JOB =>
Reproduce the items character for character, from the very start down through the line containing "place-label: 큰바위교회 is".

INPUT DATA =>
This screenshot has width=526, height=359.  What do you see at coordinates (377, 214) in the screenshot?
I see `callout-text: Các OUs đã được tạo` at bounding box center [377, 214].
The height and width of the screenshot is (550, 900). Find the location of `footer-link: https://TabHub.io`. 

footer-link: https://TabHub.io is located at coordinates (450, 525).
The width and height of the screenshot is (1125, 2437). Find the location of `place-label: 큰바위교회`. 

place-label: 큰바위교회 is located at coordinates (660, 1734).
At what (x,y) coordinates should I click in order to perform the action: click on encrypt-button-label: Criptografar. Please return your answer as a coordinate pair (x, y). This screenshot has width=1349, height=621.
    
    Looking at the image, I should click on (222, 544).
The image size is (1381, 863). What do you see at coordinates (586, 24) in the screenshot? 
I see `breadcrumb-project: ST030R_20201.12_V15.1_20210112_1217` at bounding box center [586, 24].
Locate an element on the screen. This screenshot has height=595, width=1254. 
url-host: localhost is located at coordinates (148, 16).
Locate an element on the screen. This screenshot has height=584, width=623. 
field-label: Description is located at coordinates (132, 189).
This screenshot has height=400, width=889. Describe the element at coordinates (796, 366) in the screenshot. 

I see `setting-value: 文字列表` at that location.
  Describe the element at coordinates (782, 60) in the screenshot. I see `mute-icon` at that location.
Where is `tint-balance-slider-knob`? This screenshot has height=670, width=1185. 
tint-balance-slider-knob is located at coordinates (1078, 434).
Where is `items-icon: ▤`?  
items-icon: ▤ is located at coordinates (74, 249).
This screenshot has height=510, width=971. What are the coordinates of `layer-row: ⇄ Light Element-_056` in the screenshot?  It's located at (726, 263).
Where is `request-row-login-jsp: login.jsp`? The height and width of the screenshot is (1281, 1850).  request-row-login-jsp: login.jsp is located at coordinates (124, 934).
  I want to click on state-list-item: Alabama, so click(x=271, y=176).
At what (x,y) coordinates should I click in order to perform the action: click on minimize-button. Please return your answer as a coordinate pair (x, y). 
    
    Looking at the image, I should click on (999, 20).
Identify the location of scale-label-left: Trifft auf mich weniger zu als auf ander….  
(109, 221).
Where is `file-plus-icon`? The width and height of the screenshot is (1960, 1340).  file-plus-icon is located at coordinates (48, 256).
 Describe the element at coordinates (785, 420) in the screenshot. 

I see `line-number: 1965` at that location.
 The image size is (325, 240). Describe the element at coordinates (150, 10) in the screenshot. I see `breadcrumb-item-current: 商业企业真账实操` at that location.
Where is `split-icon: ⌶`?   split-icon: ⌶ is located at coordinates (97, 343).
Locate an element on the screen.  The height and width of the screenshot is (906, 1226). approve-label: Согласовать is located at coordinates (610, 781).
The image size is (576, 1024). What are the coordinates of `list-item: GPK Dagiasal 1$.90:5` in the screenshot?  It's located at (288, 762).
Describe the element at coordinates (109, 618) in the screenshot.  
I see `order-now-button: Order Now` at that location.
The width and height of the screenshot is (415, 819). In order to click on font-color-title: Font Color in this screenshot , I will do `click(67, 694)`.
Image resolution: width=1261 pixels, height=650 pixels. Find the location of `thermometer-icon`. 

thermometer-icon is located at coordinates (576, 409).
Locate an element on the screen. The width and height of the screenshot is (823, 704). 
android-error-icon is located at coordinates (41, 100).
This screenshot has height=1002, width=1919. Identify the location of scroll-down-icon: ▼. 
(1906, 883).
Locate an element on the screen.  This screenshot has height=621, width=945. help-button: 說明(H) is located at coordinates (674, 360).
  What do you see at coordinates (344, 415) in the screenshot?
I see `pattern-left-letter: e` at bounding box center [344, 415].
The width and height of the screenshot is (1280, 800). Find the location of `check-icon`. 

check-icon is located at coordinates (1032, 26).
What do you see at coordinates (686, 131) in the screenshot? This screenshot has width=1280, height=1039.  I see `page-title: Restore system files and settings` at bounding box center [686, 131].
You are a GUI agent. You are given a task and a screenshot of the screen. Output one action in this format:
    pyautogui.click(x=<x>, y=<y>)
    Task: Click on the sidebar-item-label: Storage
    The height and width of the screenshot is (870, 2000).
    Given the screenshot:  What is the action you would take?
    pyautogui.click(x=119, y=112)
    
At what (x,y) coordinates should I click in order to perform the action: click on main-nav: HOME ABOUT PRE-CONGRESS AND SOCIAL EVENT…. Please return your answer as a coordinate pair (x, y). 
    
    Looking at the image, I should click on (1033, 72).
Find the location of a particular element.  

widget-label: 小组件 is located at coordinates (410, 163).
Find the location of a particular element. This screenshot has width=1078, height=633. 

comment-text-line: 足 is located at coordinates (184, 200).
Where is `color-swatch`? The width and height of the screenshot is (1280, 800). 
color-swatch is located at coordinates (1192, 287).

RESULT OF THIS EXERCISE =>
This screenshot has width=526, height=359.  What do you see at coordinates (377, 214) in the screenshot?
I see `callout-text: Các OUs đã được tạo` at bounding box center [377, 214].
The height and width of the screenshot is (550, 900). Find the location of `footer-link: https://TabHub.io`. 

footer-link: https://TabHub.io is located at coordinates (450, 525).
The width and height of the screenshot is (1125, 2437). Find the location of `place-label: 큰바위교회`. 

place-label: 큰바위교회 is located at coordinates (660, 1734).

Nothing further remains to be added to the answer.